Immune correlates of postexposure vaccine protection against Marburg virus

• Published in: Scientific reports Vol. 10; no. 1; p. 3071
• Main Authors: Woolsey, Courtney, Jankeel, Allen, Matassov, Demetrius, Geisbert, Joan B., Agans, Krystle N., Borisevich, Viktoriya, Cross, Robert W., Deer, Daniel J., Fenton, Karla A., Latham, Theresa E., Gerardi, Cheryl S., Mire, Chad E., Eldridge, John H., Messaoudi, Ilhem, Geisbert, Thomas W.
• Format: Journal Article
• Language: English
• Published: London Nature Publishing Group UK 20.02.2020; Nature Publishing Group
• Subjects: 13/31; 38/91; 631/326/590/1867; 631/326/596/2041; Animals; Antibodies, Viral - biosynthesis; Antibodies, Viral - immunology; Antiviral drugs; Cytokines - blood; Cytotoxicity, Immunologic; Disease transmission; Dose-Response Relationship, Immunologic; Down-Regulation - genetics; Female; Filoviridae; Gene mapping; Histocompatibility antigen HLA; Humanities and Social Sciences; Immune checkpoint; Immunization; Immunoregulation; Immunostimulation; Infectious diseases; Inflammation - blood; Inflammation - immunology; Interferon; Interferons - genetics; Interferons - metabolism; Killer Cells, Natural - immunology; Lymphocytes T; Macaca mulatta - immunology; Macaca mulatta - virology; Male; Marburg disease; Marburg Virus Disease - blood; Marburg Virus Disease - genetics; Marburg Virus Disease - immunology; Marburg Virus Disease - virology; Marburgvirus - immunology; Medical prognosis; Monocytes; multidisciplinary; PD-1 protein; Peripheral blood; Post-Exposure Prophylaxis; Recombination, Genetic - genetics; RNA, Messenger - genetics; RNA, Messenger - metabolism; Science; Science (multidisciplinary); Stomatitis; T-Lymphocytes, Helper-Inducer - immunology; Th1 Cells - immunology; Th2 Cells - immunology; Transcription; Transcriptome - genetics; Up-Regulation - genetics; Vaccines; Vectors; Vesiculovirus - genetics; Viral Load - immunology; Viral Vaccines - immunology; Viruses
• ISSN: 2045-2322; 2045-2322
• DOI: 10.1038/s41598-020-59976-3

Postexposure immunization can prevent disease and reduce transmission following pathogen exposure. The rapid immunostimulatory properties of recombinant vesicular stomatitis virus (rVSV)-based vaccines make them suitable postexposure treatments against the filoviruses Ebola virus and Marburg virus (MARV); however, the mechanisms that drive this protection are undefined. Previously, we reported 60–75% survival of rhesus macaques treated with rVSV vectors expressing MARV glycoprotein (GP) 20–30 minutes after a low dose exposure to the most pathogenic variant of MARV, Angola. Survival in this model was linked to production of GP-specific antibodies and lower viral load.

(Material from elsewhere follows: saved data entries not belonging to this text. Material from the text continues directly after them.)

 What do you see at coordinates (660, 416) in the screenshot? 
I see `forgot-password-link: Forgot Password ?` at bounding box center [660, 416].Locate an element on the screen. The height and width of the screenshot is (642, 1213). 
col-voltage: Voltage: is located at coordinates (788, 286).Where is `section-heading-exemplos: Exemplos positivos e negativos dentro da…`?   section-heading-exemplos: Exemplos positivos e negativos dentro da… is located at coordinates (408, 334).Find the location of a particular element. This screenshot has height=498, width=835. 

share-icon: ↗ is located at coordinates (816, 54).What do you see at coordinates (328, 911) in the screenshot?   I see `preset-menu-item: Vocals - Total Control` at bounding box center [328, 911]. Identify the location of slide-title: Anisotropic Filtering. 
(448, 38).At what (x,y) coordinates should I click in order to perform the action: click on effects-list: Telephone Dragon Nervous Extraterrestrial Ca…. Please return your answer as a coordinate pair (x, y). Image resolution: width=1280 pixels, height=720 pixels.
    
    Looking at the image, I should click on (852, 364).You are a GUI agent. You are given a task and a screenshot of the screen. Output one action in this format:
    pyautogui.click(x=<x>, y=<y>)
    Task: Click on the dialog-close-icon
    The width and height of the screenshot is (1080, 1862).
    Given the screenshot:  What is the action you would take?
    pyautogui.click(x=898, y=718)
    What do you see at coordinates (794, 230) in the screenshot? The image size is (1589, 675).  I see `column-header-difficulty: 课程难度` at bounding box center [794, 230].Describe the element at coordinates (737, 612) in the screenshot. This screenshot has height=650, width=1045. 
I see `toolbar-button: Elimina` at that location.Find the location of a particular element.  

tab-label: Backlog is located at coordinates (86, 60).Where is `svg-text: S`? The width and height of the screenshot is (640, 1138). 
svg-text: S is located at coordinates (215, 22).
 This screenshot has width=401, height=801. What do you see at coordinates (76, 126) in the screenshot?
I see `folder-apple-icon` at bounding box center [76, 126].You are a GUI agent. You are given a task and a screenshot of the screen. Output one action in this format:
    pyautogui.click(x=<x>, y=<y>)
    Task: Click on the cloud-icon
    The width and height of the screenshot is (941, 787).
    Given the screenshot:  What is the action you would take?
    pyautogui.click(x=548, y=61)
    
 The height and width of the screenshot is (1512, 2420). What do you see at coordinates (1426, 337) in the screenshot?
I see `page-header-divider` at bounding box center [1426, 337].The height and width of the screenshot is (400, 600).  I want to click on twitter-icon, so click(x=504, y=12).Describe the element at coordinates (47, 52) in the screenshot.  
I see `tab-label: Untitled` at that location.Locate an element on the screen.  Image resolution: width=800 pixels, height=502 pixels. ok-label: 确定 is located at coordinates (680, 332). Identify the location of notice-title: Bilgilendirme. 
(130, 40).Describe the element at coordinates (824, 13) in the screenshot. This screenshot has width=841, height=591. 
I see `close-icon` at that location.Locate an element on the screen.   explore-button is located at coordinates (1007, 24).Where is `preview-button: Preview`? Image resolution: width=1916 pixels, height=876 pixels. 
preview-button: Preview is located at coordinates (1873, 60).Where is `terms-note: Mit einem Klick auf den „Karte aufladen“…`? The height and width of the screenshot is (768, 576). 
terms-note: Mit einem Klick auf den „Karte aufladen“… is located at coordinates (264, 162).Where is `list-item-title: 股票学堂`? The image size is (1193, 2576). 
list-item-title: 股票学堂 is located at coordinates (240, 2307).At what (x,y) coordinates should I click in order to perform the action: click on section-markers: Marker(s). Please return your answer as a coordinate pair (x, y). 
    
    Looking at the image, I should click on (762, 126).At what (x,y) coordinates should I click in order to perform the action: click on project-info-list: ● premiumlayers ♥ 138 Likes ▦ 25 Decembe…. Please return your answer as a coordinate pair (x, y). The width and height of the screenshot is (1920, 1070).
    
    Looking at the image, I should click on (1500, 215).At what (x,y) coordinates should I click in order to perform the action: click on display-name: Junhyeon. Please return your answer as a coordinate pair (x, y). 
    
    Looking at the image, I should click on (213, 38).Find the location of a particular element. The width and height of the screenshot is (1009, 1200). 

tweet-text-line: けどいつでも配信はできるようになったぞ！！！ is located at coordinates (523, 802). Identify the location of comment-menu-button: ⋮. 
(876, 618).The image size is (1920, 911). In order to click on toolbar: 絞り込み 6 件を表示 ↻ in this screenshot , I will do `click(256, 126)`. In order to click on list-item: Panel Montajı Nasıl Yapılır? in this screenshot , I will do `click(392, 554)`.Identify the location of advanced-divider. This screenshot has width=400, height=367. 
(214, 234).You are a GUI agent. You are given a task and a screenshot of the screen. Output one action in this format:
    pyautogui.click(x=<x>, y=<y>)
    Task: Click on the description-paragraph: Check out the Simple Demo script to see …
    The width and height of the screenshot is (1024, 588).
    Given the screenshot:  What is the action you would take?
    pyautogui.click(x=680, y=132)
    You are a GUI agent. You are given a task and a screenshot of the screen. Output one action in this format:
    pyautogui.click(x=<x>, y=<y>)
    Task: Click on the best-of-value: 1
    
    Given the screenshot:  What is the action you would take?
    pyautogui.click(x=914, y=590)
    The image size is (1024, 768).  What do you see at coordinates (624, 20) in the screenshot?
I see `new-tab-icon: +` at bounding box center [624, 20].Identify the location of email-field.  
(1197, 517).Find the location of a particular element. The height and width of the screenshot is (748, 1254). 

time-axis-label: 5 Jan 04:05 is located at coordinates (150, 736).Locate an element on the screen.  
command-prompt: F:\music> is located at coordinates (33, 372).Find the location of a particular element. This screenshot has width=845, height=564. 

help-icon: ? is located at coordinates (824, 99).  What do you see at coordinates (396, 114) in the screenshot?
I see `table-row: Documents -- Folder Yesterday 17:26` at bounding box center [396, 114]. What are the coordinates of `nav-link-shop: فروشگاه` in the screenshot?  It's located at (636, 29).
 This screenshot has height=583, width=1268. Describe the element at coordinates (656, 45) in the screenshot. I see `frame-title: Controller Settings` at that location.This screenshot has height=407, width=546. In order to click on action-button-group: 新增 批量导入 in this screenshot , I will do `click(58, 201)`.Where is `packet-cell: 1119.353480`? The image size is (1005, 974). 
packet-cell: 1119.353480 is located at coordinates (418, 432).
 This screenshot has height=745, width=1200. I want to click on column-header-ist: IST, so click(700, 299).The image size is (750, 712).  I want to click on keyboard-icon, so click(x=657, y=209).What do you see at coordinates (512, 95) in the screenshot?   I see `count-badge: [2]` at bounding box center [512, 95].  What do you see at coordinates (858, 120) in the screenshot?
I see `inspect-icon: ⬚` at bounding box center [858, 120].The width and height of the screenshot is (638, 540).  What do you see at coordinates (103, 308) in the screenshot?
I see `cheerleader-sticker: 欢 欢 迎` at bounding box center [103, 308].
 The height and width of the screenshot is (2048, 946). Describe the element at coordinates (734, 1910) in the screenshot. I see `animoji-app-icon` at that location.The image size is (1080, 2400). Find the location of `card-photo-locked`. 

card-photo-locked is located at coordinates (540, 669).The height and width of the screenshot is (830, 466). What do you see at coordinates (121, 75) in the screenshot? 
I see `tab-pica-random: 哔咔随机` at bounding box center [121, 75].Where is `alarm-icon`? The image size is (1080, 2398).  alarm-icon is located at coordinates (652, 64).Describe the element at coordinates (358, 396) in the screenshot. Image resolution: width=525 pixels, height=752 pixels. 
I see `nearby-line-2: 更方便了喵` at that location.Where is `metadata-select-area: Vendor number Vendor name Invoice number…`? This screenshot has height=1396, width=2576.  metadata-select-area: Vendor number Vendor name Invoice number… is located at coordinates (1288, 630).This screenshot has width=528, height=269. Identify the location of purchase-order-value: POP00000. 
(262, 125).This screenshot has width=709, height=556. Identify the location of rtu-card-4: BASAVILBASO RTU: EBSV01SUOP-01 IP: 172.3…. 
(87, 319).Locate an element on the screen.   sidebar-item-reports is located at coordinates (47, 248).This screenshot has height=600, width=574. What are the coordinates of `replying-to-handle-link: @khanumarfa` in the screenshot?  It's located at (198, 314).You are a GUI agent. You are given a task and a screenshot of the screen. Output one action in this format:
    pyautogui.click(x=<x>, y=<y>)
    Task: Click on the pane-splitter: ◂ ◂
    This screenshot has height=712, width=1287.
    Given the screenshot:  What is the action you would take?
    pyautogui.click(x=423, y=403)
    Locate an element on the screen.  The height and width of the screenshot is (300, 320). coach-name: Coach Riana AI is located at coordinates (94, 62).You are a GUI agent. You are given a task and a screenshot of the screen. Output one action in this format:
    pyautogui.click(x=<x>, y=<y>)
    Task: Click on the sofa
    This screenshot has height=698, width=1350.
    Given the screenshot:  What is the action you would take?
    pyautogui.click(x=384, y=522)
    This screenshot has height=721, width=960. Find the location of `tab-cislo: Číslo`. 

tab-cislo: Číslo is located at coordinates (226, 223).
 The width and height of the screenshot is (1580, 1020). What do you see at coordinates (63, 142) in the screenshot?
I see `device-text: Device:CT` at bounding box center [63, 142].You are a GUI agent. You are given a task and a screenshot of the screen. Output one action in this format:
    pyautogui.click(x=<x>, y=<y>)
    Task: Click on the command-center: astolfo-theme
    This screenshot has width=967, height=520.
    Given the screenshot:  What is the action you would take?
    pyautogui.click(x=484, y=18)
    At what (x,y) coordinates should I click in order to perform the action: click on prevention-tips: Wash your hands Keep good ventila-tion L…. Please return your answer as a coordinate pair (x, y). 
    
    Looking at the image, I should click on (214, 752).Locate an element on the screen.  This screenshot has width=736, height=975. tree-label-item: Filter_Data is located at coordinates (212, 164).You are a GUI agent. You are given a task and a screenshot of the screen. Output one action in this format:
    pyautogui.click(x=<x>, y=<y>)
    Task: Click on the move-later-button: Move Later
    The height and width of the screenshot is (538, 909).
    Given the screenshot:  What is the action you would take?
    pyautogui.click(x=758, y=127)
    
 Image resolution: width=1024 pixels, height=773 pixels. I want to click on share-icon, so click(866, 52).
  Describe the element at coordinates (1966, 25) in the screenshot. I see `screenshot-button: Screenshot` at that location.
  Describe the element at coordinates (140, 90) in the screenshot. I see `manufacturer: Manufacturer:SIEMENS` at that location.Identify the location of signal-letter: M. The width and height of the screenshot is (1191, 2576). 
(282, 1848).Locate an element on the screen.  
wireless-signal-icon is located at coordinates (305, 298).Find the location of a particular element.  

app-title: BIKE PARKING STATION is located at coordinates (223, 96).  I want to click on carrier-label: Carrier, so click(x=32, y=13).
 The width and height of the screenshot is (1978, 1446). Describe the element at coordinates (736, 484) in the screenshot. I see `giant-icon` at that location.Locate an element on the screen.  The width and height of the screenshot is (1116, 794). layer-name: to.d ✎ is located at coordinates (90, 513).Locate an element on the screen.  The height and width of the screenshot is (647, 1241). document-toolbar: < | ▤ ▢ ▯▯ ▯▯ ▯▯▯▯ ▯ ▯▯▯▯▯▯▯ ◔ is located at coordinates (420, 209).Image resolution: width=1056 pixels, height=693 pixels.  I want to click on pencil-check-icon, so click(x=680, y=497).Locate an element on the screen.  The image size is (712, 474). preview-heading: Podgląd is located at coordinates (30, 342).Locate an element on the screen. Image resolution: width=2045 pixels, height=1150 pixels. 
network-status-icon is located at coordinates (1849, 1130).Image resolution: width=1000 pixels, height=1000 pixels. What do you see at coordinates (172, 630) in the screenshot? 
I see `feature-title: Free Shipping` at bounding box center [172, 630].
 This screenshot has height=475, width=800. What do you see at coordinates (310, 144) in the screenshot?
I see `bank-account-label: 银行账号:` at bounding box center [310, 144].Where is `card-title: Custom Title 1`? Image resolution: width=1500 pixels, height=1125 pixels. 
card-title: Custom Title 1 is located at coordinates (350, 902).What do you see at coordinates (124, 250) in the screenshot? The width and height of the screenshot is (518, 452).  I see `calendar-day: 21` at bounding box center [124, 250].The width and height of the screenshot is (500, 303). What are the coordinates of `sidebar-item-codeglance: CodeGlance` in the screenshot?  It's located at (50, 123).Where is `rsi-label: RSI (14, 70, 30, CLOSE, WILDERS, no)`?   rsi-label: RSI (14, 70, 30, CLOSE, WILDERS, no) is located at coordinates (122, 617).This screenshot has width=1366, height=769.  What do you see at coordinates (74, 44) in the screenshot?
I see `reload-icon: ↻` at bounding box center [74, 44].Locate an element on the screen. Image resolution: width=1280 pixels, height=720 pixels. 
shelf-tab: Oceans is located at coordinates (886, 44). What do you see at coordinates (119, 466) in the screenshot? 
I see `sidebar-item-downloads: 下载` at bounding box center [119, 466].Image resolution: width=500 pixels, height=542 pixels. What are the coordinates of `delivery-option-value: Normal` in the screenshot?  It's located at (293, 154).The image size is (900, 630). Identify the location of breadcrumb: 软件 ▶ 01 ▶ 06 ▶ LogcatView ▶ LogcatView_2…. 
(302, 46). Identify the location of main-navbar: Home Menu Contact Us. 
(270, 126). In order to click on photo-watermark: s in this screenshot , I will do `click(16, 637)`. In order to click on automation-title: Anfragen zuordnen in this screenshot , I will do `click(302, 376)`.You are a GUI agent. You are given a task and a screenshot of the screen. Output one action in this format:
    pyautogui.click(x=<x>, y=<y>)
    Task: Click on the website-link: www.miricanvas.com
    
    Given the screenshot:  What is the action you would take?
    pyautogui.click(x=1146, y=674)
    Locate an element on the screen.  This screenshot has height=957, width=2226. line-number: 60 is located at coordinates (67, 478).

To confirm these results and potentially identify novel correlates of postexposure protection, we performed a similar experiment, but analyzed plasma cytokine levels, frequencies of immune cell subsets, and the transcriptional response to infection in peripheral blood. In surviving macaques (80–89%), we observed induction of genes mapping to antiviral and interferon-related pathways early after treatment and a higher percentage of T helper 1 (Th1) and NK cells. In contrast, the response of non-surviving macaques was characterized by hypercytokinemia; a T helper 2 signature; recruitment of low HLA-DR expressing monocytes and regulatory T-cells; and transcription of immune checkpoint (e.g., PD-1 , LAG3 ) genes. These results suggest dysregulated immunoregulation is associated with poor prognosis, whereas early innate signaling and Th1-skewed immunity are important for survival.